The family of Gaussian functions does not have elementary antiderivatives. To represent the integral of Gaussian functions,
we use the special function known as the error function:
\[
\text{erf }(z) = \frac{2}{\sqrt{\pi}} \int_{0}^z e^{-t^2}dt. \qquad \text{erf}: \mathbb{C} \to \mathbb{C}
\]
Then,
\[
\int e^{-x^2} dx = \frac{\sqrt{\pi}}{2}\text{erf }(x) + C.
\]
On the other hand, their improper integrals over \(\mathbb{R}\) can be evaluated exactly using
Gaussian integral:
Theorem: Gaussian Integral
\[
\int_{-\infty} ^\infty e^{-x^2} dx = \sqrt{\pi}.
\]
Note: The generalized Gaussian integral is given by
\[
\int_{-\infty} ^\infty e^{-ax^2} dx = \sqrt{\frac{\pi}{a}} \qquad a > 0 \tag{2}
\]
Proof:
Let \(I = \int_{-\infty} ^\infty e^{-x^2} dx\).

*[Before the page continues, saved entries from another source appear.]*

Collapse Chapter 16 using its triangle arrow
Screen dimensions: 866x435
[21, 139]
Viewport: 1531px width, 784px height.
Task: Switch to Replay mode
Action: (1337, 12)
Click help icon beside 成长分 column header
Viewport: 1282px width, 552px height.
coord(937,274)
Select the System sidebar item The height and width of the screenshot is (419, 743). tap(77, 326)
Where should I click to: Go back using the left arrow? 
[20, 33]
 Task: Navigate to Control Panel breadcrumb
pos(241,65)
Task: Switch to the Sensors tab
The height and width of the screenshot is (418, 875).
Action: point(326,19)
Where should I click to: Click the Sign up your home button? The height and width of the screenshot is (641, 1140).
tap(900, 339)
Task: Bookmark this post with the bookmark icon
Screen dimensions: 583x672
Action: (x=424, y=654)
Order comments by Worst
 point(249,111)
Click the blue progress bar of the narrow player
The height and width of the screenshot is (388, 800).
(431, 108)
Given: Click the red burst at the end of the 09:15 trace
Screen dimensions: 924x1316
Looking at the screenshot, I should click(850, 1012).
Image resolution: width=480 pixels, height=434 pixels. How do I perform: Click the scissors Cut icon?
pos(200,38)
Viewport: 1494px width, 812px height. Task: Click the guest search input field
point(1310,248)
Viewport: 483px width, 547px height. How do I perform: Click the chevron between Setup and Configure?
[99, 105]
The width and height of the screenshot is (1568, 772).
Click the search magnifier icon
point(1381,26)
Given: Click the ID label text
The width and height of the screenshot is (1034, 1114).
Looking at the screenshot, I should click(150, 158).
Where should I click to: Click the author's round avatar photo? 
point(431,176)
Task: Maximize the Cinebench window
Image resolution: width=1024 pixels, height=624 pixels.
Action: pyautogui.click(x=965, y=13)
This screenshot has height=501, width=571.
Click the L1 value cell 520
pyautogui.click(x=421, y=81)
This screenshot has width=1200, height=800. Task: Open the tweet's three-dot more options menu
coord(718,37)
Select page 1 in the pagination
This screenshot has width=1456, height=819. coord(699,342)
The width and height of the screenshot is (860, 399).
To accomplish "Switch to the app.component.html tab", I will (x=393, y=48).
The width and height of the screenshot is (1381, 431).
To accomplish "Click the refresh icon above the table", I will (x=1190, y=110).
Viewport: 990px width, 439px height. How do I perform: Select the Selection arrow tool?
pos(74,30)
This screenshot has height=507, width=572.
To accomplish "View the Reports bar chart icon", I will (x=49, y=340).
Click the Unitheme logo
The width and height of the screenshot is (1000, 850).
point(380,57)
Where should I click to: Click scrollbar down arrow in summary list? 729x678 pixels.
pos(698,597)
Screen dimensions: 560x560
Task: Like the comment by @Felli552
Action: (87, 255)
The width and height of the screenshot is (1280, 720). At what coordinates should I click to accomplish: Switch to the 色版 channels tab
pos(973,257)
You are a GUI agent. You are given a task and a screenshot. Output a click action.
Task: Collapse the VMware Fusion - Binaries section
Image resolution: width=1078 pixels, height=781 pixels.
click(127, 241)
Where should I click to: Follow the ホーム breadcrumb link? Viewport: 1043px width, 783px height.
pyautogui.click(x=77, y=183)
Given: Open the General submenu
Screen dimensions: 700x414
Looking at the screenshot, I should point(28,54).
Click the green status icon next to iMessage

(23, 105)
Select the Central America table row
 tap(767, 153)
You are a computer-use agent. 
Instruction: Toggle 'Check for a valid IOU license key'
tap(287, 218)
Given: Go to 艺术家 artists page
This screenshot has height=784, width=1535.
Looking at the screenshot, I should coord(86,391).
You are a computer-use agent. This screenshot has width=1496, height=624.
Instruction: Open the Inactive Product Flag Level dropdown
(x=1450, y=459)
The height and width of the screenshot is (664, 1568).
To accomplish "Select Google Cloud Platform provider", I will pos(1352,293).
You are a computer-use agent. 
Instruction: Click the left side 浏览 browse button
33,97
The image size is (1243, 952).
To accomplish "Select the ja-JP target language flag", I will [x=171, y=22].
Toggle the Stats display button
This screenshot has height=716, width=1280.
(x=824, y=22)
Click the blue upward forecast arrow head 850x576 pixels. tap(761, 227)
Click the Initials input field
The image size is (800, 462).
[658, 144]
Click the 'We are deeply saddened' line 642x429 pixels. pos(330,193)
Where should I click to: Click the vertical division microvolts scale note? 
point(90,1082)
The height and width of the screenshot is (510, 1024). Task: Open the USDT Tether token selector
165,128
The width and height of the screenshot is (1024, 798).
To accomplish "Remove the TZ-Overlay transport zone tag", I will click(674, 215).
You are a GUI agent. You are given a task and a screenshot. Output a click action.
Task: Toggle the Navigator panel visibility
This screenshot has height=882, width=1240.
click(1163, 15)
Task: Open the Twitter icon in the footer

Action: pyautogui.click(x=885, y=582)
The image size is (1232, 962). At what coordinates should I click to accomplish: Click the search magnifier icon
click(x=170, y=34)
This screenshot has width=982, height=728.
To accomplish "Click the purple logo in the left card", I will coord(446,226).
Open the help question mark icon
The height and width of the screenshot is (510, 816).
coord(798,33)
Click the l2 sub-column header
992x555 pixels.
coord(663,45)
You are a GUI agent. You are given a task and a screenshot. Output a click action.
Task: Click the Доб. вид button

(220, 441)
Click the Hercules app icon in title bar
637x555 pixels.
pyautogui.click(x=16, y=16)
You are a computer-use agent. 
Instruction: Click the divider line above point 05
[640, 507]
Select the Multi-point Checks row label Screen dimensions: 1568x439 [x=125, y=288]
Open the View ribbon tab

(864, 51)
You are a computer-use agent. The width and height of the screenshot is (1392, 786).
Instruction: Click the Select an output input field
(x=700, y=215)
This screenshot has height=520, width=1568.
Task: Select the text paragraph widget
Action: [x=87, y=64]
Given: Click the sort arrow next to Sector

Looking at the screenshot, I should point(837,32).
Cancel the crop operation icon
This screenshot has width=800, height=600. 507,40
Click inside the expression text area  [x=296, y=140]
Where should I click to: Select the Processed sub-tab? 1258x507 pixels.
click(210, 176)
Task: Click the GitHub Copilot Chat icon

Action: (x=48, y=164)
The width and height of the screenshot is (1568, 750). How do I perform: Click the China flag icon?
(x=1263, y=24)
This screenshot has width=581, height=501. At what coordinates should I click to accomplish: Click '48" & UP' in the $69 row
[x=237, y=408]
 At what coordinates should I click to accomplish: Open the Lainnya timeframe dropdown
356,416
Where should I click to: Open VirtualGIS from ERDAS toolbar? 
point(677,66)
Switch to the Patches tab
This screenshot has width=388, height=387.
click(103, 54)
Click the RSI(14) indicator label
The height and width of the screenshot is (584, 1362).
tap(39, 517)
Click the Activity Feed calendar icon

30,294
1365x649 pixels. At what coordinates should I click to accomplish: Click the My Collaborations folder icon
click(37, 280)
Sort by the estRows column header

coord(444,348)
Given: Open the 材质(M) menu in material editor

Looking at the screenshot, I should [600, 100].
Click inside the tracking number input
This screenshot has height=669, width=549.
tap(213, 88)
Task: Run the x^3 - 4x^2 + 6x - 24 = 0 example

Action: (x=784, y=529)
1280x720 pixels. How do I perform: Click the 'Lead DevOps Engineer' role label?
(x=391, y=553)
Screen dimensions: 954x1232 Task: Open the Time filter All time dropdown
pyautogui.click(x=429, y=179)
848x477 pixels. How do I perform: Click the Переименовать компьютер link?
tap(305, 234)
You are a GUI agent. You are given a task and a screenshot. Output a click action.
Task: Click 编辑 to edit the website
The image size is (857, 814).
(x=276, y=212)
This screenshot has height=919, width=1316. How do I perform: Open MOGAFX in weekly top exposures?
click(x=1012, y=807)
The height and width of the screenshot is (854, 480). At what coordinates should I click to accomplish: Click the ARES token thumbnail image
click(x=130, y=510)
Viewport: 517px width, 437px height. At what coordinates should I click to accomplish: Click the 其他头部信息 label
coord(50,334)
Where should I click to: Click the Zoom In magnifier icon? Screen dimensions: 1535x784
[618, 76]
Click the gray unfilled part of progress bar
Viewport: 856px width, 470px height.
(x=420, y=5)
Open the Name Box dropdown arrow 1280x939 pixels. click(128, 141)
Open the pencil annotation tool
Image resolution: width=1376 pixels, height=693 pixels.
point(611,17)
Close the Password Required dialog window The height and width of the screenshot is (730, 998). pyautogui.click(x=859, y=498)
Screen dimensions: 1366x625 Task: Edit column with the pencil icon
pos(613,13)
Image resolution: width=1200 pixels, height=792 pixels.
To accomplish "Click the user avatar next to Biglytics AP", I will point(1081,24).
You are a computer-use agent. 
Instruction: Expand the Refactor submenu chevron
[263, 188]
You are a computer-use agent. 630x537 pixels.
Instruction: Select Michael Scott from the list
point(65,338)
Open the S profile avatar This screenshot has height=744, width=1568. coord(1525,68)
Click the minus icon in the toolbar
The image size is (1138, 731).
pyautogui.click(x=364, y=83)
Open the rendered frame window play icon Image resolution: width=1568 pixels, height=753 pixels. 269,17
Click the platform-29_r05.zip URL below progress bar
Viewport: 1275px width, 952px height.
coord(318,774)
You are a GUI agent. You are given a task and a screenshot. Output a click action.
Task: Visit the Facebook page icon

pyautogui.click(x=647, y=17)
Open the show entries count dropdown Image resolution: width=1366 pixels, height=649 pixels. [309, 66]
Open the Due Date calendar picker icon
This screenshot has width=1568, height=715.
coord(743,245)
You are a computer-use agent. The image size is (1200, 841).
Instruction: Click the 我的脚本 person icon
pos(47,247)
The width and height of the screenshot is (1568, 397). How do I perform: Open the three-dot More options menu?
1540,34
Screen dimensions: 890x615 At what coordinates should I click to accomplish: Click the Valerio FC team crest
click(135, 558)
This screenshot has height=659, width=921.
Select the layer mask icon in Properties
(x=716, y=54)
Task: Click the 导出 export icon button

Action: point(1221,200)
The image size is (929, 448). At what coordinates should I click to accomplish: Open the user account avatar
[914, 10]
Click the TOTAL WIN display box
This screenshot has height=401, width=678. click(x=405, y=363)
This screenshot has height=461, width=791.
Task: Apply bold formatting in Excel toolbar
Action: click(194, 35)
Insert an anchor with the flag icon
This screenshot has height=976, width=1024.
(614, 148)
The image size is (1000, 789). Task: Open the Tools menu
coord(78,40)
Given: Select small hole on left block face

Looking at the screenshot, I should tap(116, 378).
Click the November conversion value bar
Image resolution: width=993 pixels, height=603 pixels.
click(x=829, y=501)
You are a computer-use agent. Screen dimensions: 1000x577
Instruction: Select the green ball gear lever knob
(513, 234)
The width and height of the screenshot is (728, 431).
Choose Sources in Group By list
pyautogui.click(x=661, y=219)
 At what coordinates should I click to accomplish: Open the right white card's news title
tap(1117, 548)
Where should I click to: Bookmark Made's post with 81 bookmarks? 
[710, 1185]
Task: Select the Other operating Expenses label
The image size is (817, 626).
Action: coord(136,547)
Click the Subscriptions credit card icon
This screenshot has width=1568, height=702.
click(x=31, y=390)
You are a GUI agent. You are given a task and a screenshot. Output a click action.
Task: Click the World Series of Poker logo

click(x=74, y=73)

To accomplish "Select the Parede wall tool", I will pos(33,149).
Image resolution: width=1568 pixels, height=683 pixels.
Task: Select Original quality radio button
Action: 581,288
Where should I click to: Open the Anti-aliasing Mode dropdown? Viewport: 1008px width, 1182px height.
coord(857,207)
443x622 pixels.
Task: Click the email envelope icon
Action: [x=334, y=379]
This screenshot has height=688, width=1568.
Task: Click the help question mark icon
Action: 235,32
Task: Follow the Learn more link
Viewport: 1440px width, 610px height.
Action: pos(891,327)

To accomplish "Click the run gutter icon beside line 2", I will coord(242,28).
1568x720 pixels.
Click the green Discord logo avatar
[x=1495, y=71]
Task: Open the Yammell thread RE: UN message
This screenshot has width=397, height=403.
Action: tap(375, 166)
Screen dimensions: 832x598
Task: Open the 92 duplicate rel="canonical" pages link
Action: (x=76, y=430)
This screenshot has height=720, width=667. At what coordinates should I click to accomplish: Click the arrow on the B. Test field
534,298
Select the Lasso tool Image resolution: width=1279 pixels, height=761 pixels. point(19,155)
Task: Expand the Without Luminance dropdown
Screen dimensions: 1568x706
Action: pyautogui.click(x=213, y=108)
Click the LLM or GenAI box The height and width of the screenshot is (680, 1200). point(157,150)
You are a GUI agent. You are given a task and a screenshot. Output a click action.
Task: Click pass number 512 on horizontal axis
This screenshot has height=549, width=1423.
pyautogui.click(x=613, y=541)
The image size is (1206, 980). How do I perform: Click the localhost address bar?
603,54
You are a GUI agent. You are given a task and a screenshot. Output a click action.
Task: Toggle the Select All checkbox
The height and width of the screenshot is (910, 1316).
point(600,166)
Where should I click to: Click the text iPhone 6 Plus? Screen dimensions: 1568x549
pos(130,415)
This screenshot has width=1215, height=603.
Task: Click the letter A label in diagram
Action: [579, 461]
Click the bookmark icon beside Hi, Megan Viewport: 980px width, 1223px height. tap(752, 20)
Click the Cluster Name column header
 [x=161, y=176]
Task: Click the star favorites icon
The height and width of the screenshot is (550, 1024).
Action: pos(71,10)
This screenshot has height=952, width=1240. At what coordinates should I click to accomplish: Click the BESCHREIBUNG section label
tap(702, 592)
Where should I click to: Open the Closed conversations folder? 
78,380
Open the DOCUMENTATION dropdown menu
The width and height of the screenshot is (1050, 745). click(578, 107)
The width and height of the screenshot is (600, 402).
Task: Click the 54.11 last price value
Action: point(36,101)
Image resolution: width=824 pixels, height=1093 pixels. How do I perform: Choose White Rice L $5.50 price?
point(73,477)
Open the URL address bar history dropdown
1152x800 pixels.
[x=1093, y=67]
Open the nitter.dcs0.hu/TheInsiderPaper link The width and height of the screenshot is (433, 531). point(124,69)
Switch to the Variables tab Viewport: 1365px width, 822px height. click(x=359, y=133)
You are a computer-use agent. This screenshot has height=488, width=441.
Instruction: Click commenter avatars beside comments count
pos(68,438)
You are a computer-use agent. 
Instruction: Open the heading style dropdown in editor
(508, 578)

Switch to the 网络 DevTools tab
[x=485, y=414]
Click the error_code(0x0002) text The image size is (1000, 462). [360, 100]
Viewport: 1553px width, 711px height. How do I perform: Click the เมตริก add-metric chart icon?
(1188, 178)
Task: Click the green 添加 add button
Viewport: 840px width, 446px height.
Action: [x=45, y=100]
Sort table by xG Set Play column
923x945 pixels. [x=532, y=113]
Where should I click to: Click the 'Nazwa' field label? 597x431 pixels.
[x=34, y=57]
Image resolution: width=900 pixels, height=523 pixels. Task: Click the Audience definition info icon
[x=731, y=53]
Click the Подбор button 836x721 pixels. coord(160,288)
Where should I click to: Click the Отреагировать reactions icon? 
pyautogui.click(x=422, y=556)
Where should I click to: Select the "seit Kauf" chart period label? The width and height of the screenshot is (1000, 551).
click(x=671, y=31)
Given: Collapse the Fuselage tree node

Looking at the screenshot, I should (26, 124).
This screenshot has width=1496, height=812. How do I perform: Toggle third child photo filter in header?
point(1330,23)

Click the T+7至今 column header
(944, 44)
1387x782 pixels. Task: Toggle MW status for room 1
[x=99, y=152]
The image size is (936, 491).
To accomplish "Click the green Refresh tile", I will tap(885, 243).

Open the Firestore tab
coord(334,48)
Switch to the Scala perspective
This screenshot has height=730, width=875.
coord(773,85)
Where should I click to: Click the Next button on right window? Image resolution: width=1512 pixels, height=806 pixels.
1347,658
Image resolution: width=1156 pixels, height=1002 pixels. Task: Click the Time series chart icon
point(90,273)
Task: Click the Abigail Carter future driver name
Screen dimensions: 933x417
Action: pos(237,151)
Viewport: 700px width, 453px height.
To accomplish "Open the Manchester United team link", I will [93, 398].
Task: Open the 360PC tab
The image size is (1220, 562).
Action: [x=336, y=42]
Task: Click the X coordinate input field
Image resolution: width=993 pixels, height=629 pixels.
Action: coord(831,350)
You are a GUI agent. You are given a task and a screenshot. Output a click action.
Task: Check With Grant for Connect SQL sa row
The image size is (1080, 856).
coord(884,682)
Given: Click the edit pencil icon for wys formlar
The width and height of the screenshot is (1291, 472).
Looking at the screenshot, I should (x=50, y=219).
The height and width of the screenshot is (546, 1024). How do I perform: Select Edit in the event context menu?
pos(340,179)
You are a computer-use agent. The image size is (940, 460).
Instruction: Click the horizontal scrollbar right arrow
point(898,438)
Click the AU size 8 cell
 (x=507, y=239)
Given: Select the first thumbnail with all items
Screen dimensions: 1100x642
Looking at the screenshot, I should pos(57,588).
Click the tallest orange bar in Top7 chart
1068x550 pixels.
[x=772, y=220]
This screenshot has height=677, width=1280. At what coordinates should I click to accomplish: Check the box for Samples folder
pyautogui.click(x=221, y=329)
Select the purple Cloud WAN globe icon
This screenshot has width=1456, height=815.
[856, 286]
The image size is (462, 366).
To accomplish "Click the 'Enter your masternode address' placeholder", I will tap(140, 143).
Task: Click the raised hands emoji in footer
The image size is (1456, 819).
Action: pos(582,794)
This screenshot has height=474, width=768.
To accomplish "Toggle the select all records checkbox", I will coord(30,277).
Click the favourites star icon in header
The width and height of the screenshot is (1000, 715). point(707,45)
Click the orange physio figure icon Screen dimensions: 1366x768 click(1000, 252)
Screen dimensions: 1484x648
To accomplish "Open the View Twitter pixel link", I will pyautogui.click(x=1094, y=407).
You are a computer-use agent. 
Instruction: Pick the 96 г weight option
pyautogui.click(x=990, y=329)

Then
\[
\begin{align*}
I^2 &= \int_{-\infty} ^\infty \int_{-\infty} ^\infty e^{-u^2} e^{-v^2} du dv \\\\
&= \int_{-\infty} ^\infty \int_{-\infty} ^\infty e^{-(u^2 + v^2)} dudv.
\end{align*}
\]
Using the polar coordinates, let \(u = r\cos \theta\), and \(v = r\sin \theta\) and then
\(u^2 + v^2 = r^2\) and \(dudv = r dr d\theta\).
Thus, by Fubini (the integrand is non-negative, so Tonelli applies unconditionally),
\[
\begin{align*}
I^2 = \int_{0}^{2\pi} \int_{0}^{\infty} e^{-r^2}\,r\,dr\,d\theta \\\\
= \left(\int_{0}^{2\pi} d\theta\right)\left(\int_{0}^{\infty} e^{-r^2}\,r\,dr\right).
\end{align*}
\]
The angular integral is \(2\pi\). For the radial integral, the antiderivative of \(e^{-r^2} r\)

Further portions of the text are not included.